For Jabotinsky Arab national aspirations, like those of the Zionists, were legitimate. Hence his acknowledgment of the inevitable violence of the struggle. Antagonism between Jew and Arab therefore veiled a latent identification. Unlike those Zionists who blithely predicted, with a barely concealed racism, that the Arabs would relinquish their land when they saw how the Jewish pioneers made the desert bloom, he insisted that they were a people of dignity who would not be bought: "The entire country is full of Arab memories." National groupings cannot, therefore, but be at war with each other. In The War and the Jew, he makes a key distinction between the "Anti-Semitism of Men," based on irrational, visceral hatred ("a subjective repulsion, strong enough and permanent enough to become anything from a hobby to a religion," "a constant urge to harm the hated race"), and the "Anti-Semitism of Things" ("steady, constant and immutable, and therefore much more formidable"), which follows from the natural desire to protect, and foster, the interests of one's own kind: "an instinct which cannot be criticized because, after all, it is as natural as preferring one's own children to one's neighbor's offspring." Zionist and Arab therefore share a natural hostility to each other. Once again the fiction tells another story. "It is a good thing that you should live for a time among the Philistines," Samson says to one of his followers. "They are our neighbors, and if men come to know each other, there is no more enmity between them."

In Jabotinsky's future, Arab and Jew would not be neighbors so much as carefully differentiated groupings within the body politic of the new state. We are a far cry from The Five's "good-natured fraternization of nationalities," the "Babylonian diversity of our common forum" in which the narrator took such naïve but wholesome delight. Arabs might be citizens, they might even participate in government (once they had submitted, there could even be an Arab vice president), but only the Jews would fully belong to the nation. Behind the apparently liberal demand for Arab minority rights lies a plea for the separation of peoples. Jabotinsky has transposed to Palestine the exact arrangement whose utter nonviability for the Jews he knew only too well: "every possible right that the Jews...had never achieved in other countries." "The Helsingfors utopia has, of course, never been attained either in Russia or anywhere else," he wrote in his 1930 essay "Binational Palestine." "I trust that the first country where they will, some day, be fully applied will be our own Palestine--that is, when we Jews shall have become its masters."

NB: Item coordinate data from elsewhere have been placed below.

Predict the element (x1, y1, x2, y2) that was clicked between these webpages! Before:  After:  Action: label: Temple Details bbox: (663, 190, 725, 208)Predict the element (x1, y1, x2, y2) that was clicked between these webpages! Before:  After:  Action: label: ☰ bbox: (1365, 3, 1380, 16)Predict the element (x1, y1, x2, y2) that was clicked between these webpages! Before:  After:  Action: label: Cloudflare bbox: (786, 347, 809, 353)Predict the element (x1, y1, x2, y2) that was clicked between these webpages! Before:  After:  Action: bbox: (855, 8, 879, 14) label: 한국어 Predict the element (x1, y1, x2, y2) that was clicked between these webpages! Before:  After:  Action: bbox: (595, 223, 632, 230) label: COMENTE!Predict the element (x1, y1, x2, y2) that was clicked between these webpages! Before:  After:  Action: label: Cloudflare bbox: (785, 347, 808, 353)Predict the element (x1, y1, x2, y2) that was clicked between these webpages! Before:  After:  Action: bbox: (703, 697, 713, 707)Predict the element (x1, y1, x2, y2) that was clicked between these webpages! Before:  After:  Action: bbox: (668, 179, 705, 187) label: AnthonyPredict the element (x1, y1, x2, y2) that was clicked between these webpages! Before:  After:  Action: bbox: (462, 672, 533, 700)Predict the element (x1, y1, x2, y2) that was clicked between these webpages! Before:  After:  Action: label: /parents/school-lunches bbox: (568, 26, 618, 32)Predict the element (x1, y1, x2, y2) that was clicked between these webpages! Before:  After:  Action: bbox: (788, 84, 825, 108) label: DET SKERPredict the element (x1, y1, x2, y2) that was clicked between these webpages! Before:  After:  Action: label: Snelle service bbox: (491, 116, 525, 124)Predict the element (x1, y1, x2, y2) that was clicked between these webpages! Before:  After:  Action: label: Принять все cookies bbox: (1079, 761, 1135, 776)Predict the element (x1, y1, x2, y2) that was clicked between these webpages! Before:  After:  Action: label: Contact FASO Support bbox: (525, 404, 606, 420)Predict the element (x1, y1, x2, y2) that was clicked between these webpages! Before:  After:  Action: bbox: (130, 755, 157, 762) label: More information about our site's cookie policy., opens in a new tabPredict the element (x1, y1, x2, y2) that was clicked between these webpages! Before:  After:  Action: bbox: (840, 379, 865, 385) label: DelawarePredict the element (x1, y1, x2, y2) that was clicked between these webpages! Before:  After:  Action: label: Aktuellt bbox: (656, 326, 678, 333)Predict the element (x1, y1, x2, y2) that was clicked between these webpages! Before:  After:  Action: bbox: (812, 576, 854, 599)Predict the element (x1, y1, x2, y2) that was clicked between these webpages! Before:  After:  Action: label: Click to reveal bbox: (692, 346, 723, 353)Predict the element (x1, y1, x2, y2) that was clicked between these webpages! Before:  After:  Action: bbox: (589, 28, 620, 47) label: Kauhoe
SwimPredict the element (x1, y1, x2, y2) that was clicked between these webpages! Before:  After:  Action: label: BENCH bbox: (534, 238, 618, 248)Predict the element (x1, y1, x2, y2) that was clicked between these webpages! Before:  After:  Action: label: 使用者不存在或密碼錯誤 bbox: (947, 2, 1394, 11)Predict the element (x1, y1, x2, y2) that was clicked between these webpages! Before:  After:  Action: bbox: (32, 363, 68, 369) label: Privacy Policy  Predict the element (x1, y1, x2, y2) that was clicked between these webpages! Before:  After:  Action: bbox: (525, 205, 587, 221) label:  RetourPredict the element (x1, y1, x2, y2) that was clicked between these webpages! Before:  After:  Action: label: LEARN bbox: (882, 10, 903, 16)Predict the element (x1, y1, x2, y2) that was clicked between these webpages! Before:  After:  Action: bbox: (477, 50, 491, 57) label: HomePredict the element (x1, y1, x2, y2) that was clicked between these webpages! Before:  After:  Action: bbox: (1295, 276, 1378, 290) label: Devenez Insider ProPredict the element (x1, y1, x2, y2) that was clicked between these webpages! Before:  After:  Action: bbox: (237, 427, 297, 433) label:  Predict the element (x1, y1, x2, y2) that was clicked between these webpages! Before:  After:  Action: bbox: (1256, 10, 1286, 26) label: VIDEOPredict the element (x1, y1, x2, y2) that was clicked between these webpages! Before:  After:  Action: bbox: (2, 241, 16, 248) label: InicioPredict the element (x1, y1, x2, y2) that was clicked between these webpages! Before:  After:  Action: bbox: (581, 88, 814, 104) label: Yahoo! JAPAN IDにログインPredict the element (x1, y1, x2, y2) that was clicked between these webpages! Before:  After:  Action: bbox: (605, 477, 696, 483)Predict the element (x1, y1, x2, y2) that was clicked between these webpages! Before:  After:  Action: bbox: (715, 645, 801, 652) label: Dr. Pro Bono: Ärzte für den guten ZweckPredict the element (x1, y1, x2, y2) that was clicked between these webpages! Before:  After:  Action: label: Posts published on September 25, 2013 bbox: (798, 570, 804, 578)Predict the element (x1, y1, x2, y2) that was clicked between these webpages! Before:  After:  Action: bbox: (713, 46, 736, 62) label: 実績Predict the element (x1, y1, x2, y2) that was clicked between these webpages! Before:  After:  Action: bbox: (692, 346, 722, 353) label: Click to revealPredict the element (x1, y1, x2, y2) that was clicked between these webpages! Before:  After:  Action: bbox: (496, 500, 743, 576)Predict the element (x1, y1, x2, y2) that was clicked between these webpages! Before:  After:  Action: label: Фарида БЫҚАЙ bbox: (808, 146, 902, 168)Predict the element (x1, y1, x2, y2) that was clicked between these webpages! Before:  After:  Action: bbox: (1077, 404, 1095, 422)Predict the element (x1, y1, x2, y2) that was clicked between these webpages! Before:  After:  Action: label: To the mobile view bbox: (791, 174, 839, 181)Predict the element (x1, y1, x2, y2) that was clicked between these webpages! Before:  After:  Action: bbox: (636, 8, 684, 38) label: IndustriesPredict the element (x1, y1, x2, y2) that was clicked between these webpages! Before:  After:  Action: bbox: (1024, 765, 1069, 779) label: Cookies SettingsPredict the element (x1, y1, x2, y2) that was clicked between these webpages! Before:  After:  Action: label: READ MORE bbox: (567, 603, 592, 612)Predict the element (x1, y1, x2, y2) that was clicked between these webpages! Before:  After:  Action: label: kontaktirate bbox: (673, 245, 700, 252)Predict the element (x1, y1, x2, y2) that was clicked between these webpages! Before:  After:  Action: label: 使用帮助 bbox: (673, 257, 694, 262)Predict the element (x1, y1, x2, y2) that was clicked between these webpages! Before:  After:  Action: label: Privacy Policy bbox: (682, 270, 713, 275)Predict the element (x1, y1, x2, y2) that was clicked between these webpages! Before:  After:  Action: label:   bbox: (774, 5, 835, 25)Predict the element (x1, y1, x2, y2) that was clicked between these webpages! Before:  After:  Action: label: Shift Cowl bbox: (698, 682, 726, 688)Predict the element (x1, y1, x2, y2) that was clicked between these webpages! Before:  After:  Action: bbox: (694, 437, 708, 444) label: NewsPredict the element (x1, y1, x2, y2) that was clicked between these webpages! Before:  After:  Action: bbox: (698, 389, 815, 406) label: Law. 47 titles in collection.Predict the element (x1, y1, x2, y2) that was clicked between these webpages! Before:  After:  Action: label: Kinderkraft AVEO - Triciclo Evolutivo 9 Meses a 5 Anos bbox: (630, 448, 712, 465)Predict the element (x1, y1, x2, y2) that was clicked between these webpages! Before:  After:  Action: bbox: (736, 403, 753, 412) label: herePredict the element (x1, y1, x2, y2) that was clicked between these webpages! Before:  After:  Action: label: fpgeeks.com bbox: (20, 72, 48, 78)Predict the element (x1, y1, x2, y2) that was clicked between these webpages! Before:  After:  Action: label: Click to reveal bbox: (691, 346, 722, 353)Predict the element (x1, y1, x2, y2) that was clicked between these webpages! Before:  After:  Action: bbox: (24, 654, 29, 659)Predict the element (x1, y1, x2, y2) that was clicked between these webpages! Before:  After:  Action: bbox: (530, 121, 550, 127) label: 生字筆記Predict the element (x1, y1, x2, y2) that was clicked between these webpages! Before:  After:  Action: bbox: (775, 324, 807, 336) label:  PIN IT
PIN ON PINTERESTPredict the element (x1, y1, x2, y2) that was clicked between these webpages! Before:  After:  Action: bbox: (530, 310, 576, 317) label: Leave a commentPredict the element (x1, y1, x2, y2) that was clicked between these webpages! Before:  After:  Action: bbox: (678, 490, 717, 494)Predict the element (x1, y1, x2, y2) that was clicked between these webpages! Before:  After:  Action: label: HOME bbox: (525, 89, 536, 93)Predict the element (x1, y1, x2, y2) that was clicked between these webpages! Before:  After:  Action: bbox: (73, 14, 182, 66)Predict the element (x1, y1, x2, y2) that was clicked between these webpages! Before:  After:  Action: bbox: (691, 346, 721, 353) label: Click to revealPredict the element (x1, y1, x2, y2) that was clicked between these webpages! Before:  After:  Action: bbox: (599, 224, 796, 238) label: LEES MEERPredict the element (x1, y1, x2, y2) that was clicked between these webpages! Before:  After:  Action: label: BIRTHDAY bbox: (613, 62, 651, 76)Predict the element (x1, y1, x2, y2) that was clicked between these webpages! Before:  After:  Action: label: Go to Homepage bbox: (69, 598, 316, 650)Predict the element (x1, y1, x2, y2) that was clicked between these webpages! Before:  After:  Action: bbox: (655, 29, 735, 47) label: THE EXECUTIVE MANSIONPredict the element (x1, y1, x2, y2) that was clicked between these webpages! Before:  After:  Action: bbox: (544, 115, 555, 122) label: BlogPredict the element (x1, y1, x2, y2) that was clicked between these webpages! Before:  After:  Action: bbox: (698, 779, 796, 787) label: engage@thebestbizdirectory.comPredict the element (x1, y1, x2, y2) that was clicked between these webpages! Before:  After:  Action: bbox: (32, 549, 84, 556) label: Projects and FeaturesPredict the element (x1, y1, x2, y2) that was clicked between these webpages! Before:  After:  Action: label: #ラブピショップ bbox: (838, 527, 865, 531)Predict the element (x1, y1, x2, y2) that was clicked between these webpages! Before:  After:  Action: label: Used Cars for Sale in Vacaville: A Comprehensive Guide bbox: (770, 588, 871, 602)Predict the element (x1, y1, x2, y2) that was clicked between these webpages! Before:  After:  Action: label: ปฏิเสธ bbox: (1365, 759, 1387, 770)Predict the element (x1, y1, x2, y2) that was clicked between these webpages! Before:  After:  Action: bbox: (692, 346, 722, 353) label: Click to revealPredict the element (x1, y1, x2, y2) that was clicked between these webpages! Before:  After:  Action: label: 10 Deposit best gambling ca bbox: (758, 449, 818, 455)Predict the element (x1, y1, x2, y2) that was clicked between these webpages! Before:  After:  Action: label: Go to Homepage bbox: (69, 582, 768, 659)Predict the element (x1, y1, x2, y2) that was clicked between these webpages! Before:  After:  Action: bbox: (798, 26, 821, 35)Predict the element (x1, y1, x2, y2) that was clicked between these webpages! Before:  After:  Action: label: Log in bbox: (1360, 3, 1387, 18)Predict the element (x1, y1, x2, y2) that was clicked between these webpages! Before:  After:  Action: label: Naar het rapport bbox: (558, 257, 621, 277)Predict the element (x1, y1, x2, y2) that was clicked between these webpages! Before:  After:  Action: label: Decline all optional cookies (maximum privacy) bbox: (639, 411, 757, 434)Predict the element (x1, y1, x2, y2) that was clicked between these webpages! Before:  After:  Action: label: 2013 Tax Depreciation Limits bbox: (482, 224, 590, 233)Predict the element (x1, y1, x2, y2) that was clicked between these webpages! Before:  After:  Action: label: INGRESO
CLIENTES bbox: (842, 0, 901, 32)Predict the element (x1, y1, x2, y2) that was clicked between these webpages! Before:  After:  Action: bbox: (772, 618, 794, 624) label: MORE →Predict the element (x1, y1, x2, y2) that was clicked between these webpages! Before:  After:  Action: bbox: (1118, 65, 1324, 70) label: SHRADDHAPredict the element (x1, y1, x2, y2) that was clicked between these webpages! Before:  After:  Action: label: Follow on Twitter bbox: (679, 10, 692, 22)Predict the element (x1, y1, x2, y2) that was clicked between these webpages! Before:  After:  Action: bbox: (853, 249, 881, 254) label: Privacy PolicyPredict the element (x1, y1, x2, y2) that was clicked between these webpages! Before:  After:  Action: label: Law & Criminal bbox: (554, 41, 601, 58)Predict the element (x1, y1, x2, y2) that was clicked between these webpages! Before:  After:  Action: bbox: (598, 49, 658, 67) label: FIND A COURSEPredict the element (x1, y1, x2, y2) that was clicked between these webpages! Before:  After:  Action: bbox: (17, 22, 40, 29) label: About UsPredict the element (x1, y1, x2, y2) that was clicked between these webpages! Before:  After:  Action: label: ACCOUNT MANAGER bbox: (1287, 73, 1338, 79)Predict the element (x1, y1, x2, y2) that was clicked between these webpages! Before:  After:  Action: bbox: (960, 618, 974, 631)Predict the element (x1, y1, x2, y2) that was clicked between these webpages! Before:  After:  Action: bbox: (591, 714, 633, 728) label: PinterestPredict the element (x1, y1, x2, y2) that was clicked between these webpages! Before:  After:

If there is an affinity between Arab and Jew, such a form of recognition shows its darker side. The line from Odessa to Tel Aviv, from failed assimilation to national identity, can be run more ways than one. For if there can only be one sovereign people, why would the Arabs, any more than the Jews in Russia, want to stay? Slowly, as Jewish emigration to Palestine from Europe increased throughout the 1930s, Jabotinsky's vision turned toward the transfer of peoples. Not forcibly--he was outspoken against forcible transfer--but nonetheless as the consequence, ironically, of his own belief in Arab nationhood. As Shavit points out, there was an inherent contradiction in the official Revisionist position, which rejected the idea of a pan-Arab nation while maintaining that the Palestinian Arabs could be effortlessly absorbed into the larger Arab world (a contradiction all the more intense in that they refused to recognize the Hashemite regime in Transjordan, and hence the Transjordanian nation that was meant to receive them). Somewhat at odds with his own movement, Jabotinsky had no such problem with the larger pan-Arab vision--and, if there was a greater Arab nation, why should they not leave? According to Edward Norman, recording a conversation about a possible transfer of Palestinian Arabs to Iraq, Jabotinsky made the truly "original suggestion" that it would be wise to have the Zionist Organization openly oppose Arab emigration from Palestine, and then the Arabs would be sure the scheme was not Jewish and that the Jews wanted them to stay in Palestine only to exploit them, and they would want very much to go away to Iraq.